:: Data shown
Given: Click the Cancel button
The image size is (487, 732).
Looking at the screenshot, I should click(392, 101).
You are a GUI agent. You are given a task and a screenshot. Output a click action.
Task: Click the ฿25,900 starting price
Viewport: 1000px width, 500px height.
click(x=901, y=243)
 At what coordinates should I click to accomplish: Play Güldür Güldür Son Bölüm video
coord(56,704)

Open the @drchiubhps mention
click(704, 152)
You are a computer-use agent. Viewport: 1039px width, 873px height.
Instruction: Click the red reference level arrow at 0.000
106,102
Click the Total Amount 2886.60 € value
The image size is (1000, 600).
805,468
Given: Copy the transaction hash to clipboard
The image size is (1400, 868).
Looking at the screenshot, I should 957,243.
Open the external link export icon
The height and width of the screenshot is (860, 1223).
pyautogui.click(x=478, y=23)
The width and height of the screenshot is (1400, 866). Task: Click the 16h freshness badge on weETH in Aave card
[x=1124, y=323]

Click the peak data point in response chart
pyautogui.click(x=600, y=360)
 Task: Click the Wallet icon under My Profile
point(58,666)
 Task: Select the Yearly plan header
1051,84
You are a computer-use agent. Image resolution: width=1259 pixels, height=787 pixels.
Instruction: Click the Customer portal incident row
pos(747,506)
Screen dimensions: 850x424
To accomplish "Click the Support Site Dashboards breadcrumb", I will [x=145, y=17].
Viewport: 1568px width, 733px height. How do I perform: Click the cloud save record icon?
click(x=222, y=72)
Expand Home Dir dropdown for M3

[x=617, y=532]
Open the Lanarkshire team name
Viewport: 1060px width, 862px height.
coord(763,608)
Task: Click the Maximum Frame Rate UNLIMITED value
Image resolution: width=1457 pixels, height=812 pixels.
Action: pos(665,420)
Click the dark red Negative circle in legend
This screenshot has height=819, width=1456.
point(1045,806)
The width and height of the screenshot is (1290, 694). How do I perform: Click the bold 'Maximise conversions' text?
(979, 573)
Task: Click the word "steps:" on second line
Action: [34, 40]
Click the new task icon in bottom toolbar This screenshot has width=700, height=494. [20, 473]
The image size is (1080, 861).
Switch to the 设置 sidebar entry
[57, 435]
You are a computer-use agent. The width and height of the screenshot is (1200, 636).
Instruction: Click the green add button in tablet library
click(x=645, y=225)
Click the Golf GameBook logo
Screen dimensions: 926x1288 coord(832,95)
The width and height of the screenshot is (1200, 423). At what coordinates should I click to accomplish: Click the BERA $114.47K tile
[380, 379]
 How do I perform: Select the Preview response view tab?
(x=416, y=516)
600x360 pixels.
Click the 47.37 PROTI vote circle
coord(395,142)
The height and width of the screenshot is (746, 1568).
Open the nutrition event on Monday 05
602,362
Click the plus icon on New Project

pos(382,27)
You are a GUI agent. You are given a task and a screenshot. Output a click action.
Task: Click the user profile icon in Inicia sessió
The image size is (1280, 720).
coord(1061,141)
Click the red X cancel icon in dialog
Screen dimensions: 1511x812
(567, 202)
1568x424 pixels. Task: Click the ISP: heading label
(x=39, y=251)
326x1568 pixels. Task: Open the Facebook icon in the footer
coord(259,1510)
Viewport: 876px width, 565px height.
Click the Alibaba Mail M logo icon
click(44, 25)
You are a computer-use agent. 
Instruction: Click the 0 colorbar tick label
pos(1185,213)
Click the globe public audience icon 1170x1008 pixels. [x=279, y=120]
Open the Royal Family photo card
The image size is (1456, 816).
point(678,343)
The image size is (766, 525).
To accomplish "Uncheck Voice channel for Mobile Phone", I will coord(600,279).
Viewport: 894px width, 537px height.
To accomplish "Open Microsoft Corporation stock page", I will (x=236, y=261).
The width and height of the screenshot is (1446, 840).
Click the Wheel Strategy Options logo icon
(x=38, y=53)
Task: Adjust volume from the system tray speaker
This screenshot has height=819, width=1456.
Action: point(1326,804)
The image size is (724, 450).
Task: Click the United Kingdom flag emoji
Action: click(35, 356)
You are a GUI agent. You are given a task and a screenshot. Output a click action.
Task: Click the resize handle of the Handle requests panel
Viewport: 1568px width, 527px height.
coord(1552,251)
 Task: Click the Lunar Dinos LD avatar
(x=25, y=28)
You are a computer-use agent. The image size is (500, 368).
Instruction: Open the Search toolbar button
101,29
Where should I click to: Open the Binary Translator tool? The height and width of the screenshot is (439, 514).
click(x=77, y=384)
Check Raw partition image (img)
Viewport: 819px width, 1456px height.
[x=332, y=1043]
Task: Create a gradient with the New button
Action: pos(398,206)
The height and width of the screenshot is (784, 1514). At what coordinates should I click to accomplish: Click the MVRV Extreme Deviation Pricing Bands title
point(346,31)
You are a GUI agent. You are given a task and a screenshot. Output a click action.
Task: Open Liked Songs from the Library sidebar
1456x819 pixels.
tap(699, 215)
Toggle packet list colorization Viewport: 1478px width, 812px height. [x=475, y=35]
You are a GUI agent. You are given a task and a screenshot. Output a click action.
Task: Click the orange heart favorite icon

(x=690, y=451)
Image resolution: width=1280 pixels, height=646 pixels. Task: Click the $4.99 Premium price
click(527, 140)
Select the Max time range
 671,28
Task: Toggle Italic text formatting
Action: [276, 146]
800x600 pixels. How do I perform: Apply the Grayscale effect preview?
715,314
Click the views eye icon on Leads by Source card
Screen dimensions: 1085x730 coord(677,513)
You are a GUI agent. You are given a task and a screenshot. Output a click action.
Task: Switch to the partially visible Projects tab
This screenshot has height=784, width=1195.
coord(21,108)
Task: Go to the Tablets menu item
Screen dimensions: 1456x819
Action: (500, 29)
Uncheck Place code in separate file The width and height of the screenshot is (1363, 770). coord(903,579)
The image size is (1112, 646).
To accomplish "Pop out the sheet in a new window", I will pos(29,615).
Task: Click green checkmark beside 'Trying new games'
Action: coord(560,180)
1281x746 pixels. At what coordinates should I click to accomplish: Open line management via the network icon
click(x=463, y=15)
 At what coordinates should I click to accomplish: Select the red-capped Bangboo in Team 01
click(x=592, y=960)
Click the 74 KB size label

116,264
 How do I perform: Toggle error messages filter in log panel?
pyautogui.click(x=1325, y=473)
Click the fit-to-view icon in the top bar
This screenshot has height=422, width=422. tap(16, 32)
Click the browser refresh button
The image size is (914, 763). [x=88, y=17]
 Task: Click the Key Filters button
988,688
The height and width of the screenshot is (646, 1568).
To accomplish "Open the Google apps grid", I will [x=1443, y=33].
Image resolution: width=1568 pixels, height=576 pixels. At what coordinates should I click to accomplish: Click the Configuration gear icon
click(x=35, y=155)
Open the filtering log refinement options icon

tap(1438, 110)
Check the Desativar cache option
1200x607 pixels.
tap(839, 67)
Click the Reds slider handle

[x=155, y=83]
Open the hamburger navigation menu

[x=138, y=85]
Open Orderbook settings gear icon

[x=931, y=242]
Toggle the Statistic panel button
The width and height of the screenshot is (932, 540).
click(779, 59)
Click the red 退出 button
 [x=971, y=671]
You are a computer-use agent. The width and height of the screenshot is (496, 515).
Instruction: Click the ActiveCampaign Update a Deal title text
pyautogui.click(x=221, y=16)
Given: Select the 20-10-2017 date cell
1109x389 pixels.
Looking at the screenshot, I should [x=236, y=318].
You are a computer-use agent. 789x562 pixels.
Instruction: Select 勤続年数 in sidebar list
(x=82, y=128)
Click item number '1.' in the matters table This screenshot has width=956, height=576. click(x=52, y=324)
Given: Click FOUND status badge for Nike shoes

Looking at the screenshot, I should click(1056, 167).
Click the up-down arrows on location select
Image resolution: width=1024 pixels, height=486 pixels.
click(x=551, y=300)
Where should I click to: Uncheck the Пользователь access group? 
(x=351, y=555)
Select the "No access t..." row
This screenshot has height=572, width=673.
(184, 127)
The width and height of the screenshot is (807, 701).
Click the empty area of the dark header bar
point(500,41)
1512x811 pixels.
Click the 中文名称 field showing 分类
::::
Task requirements: Please pull out the rows word for word, starting at the line that contains "The image size is (1112, 646)." and stopping after the line that contains "Click item number".

Output of the exercise:
The image size is (1112, 646).
To accomplish "Pop out the sheet in a new window", I will pos(29,615).
Task: Click green checkmark beside 'Trying new games'
Action: coord(560,180)
1281x746 pixels. At what coordinates should I click to accomplish: Open line management via the network icon
click(x=463, y=15)
 At what coordinates should I click to accomplish: Select the red-capped Bangboo in Team 01
click(x=592, y=960)
Click the 74 KB size label

116,264
 How do I perform: Toggle error messages filter in log panel?
pyautogui.click(x=1325, y=473)
Click the fit-to-view icon in the top bar
This screenshot has height=422, width=422. tap(16, 32)
Click the browser refresh button
The image size is (914, 763). [x=88, y=17]
 Task: Click the Key Filters button
988,688
The height and width of the screenshot is (646, 1568).
To accomplish "Open the Google apps grid", I will [x=1443, y=33].
Image resolution: width=1568 pixels, height=576 pixels. At what coordinates should I click to accomplish: Click the Configuration gear icon
click(x=35, y=155)
Open the filtering log refinement options icon

tap(1438, 110)
Check the Desativar cache option
1200x607 pixels.
tap(839, 67)
Click the Reds slider handle

[x=155, y=83]
Open the hamburger navigation menu

[x=138, y=85]
Open Orderbook settings gear icon

[x=931, y=242]
Toggle the Statistic panel button
The width and height of the screenshot is (932, 540).
click(779, 59)
Click the red 退出 button
 [x=971, y=671]
You are a computer-use agent. The width and height of the screenshot is (496, 515).
Instruction: Click the ActiveCampaign Update a Deal title text
pyautogui.click(x=221, y=16)
Given: Select the 20-10-2017 date cell
1109x389 pixels.
Looking at the screenshot, I should [x=236, y=318].
You are a computer-use agent. 789x562 pixels.
Instruction: Select 勤続年数 in sidebar list
(x=82, y=128)
Click item number '1.' in the matters table This screenshot has width=956, height=576. click(x=52, y=324)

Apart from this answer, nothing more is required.